Kuhnt: Das kam aus dem Nichts. Ich saß genau in der Mitte des Busses und habe einen Knall gehört. Auf einmal tat es einen Schlag und es kam die zweite Explosion. Ich sah einen Feuerball und da hatte auch schon Marc Bartra aufgeschrien. Er lag vier, fünf Meter hinter mir auf dem Boden, der Bus schaukelte hin und her. Ich rief unserem Busfahrer sofort zu: Fahr weiter, fahr weiter. Einigen war gar nicht bewusst, was passiert ist. Ich habe das aber direkt registriert.

SPOX: Wie reagierten Sie in den Minuten danach?

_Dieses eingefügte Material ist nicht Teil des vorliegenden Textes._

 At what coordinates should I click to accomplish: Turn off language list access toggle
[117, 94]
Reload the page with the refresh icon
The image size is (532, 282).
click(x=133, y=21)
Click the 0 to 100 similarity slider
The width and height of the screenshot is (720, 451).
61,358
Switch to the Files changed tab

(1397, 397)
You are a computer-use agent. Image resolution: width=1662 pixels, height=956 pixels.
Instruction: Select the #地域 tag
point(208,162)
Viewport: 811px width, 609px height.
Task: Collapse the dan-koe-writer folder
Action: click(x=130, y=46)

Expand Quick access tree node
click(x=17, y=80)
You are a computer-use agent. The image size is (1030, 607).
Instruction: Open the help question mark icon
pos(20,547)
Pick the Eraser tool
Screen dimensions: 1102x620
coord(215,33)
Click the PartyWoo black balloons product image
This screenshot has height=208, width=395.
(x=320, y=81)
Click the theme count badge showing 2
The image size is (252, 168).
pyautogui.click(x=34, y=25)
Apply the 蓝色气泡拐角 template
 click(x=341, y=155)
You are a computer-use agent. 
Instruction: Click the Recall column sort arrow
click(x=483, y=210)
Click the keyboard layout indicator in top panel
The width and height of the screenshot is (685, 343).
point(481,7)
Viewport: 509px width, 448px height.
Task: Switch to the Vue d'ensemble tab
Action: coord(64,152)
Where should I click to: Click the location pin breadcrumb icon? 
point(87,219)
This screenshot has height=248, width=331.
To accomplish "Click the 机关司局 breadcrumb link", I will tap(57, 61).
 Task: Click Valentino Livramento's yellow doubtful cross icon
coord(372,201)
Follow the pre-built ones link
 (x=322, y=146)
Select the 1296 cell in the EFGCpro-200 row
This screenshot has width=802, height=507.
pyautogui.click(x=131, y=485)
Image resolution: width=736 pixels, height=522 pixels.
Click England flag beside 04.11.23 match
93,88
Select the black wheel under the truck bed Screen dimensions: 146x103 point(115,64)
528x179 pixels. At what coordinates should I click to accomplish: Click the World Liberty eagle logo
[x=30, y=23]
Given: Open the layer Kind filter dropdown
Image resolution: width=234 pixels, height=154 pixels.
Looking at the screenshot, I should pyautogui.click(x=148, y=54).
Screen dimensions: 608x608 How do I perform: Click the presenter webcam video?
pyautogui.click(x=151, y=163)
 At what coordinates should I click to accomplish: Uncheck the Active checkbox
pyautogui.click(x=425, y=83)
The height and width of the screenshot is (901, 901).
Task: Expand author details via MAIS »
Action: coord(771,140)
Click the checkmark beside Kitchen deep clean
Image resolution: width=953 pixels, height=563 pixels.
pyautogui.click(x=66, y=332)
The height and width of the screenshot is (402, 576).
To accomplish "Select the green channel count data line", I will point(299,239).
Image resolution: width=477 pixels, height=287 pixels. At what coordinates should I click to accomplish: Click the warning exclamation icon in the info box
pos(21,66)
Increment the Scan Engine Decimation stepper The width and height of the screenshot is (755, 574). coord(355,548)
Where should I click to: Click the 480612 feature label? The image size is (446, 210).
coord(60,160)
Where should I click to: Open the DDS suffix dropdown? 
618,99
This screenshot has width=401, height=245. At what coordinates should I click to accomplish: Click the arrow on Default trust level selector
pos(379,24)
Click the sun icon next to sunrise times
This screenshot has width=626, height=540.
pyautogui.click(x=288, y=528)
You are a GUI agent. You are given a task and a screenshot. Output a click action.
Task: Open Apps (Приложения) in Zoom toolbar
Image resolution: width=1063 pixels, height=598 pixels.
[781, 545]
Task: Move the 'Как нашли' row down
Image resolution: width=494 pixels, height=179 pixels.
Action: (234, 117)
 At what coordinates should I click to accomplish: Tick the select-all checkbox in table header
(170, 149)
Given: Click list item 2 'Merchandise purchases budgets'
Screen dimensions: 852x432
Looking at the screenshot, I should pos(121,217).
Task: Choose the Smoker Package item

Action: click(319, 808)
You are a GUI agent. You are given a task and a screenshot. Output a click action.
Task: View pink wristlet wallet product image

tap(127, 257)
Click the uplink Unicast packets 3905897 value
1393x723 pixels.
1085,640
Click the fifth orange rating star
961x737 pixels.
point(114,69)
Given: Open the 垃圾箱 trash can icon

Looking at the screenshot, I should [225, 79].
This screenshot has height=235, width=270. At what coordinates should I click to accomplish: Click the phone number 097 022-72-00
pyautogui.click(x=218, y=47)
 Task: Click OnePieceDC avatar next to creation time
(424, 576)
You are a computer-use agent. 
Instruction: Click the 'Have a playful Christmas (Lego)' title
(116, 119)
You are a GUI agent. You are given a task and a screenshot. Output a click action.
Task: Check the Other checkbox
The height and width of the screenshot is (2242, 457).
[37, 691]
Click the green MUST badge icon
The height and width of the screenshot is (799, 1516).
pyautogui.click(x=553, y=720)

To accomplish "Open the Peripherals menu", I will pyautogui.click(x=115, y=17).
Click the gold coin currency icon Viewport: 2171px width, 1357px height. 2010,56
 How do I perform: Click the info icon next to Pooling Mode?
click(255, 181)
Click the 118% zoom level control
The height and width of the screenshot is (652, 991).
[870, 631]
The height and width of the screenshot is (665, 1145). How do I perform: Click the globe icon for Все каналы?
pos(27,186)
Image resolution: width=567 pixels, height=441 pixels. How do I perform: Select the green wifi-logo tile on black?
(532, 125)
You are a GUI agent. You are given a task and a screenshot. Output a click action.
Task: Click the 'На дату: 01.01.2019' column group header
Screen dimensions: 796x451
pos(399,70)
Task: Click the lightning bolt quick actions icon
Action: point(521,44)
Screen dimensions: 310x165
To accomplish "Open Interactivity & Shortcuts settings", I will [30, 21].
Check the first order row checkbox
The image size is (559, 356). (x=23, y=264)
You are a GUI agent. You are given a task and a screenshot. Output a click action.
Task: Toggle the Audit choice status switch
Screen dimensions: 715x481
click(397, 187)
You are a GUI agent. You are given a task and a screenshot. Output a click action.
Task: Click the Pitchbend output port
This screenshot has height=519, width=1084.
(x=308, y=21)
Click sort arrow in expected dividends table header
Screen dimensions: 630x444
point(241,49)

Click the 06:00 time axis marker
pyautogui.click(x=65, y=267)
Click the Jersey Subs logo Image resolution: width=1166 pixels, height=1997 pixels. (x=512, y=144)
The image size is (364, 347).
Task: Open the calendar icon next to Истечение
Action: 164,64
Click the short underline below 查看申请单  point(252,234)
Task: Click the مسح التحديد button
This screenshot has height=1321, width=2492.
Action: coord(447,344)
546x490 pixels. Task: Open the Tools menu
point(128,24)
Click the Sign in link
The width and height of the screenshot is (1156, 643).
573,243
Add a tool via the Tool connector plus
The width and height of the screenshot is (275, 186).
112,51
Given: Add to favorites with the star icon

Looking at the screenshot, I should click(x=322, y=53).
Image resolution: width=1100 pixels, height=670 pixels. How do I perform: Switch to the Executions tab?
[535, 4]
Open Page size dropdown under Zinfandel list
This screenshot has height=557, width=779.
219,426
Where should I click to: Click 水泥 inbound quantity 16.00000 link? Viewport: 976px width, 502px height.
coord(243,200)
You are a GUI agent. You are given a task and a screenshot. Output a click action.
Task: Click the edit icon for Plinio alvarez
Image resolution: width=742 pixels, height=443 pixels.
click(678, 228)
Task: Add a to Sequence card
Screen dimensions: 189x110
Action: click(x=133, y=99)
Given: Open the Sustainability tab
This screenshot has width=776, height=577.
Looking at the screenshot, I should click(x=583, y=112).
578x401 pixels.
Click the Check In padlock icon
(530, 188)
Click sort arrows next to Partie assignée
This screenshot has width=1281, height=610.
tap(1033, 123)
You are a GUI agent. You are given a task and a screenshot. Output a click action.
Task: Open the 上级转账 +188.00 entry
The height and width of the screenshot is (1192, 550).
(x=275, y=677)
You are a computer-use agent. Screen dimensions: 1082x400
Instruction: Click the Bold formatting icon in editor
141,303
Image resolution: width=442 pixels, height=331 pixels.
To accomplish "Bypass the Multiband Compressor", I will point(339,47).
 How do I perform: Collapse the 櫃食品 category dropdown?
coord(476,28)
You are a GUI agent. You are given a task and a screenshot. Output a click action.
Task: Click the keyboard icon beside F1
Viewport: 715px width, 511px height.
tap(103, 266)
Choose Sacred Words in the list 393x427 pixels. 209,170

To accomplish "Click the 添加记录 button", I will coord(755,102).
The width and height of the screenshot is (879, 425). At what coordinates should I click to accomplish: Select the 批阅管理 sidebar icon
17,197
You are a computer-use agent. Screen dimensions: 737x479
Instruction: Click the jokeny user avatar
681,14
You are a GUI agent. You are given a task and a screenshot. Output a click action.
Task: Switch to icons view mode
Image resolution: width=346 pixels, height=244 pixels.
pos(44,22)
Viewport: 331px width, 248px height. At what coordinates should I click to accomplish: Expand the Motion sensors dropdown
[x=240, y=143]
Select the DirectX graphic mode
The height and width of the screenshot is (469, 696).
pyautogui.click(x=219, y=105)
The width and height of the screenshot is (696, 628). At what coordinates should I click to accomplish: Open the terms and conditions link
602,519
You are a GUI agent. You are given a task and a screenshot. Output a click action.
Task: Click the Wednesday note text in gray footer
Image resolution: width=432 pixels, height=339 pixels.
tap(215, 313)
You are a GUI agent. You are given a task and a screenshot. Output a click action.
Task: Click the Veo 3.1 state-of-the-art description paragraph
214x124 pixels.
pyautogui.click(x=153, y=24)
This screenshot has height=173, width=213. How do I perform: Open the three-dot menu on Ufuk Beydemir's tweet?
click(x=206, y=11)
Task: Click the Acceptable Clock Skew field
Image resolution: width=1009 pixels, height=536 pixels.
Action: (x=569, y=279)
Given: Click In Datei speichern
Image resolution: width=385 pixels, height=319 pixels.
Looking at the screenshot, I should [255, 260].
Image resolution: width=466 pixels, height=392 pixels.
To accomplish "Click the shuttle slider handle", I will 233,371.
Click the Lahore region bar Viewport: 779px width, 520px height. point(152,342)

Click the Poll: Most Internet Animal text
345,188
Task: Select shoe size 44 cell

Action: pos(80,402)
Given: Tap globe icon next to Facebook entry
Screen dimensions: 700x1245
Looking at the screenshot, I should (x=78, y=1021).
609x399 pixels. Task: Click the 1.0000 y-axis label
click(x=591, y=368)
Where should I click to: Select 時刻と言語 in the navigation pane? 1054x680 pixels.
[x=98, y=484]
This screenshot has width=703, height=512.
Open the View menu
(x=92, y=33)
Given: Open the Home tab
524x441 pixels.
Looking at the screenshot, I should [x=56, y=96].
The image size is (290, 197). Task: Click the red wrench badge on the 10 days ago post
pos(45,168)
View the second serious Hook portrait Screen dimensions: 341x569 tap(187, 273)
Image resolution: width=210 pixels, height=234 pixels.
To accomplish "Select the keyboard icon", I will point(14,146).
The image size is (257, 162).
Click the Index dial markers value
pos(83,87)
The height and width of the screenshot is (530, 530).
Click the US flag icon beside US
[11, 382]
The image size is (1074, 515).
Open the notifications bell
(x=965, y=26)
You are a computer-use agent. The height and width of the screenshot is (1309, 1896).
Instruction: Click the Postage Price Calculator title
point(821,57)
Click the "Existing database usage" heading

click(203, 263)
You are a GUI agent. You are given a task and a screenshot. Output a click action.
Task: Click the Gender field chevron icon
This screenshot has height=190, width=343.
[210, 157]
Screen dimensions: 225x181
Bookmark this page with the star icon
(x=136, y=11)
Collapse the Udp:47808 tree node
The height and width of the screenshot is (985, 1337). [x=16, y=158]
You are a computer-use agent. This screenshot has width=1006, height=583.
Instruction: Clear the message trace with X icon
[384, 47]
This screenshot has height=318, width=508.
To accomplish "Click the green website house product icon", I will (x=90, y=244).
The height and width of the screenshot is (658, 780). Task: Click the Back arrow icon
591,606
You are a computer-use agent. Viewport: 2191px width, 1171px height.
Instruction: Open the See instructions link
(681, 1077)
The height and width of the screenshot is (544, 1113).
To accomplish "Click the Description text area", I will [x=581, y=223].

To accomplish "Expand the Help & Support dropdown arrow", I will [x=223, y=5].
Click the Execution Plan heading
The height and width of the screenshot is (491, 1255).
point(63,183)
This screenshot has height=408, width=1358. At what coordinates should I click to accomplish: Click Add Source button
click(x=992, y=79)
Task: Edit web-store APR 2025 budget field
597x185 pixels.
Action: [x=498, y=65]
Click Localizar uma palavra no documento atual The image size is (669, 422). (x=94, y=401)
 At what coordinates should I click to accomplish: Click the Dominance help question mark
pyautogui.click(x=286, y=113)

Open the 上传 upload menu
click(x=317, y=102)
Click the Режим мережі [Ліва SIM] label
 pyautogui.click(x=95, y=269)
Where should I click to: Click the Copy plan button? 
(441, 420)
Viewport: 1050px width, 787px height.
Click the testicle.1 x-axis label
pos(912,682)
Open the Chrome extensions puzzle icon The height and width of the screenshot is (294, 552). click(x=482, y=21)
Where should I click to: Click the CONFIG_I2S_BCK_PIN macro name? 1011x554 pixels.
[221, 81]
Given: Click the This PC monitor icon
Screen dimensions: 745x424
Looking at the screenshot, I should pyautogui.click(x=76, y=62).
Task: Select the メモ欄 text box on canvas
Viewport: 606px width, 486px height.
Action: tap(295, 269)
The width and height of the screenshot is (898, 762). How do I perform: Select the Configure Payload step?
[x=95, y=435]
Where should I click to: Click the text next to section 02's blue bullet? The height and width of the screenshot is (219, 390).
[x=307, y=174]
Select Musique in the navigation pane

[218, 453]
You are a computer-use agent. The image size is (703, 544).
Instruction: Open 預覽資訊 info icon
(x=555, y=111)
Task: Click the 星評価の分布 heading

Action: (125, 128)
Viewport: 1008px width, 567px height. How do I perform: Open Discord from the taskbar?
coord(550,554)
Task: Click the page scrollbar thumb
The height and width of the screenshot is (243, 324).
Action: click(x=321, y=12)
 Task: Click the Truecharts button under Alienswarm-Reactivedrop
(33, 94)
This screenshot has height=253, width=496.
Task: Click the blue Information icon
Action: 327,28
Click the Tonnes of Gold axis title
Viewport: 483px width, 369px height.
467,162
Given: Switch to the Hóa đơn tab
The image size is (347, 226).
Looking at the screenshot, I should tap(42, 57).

Kuhnt: Wir haben erst einmal den Marc versorgt und ihm Verbände angelegt. Es war eine lähmende Atmosphäre, denn man dachte ja, es wäre das letzte Tabu, dass im Sport so etwas passiert. Wir glaubten, es sei ein ISIS-Anschlag. Dann wären wir aber wohl nicht mehr dagewesen. Wir standen ewig herum, bis wir nach Hause konnten. Meine Frau war nicht da, ich war anfangs allein, bis mein großer Sohn noch kam. Die ganze Nacht stand die Polizei vor der Tür. Dieses Gefühl, sich am nächsten Tag in den Bus zu setzen und vom Trainingsgelände durch ganz Dortmund zu fahren, das war Wahnsinn. Ich bin lange danach extrem ungern in den Bus gestiegen. Ich habe auch heute noch Probleme mit Massenveranstaltungen, Flughäfen oder Bahnhöfen. Wenn man erlebt, wie schnell das geht - da hast du keine Chance, man kann sich in keiner Weise davor schützen. Im Nachhinein hatten wir einfach riesiges Glück.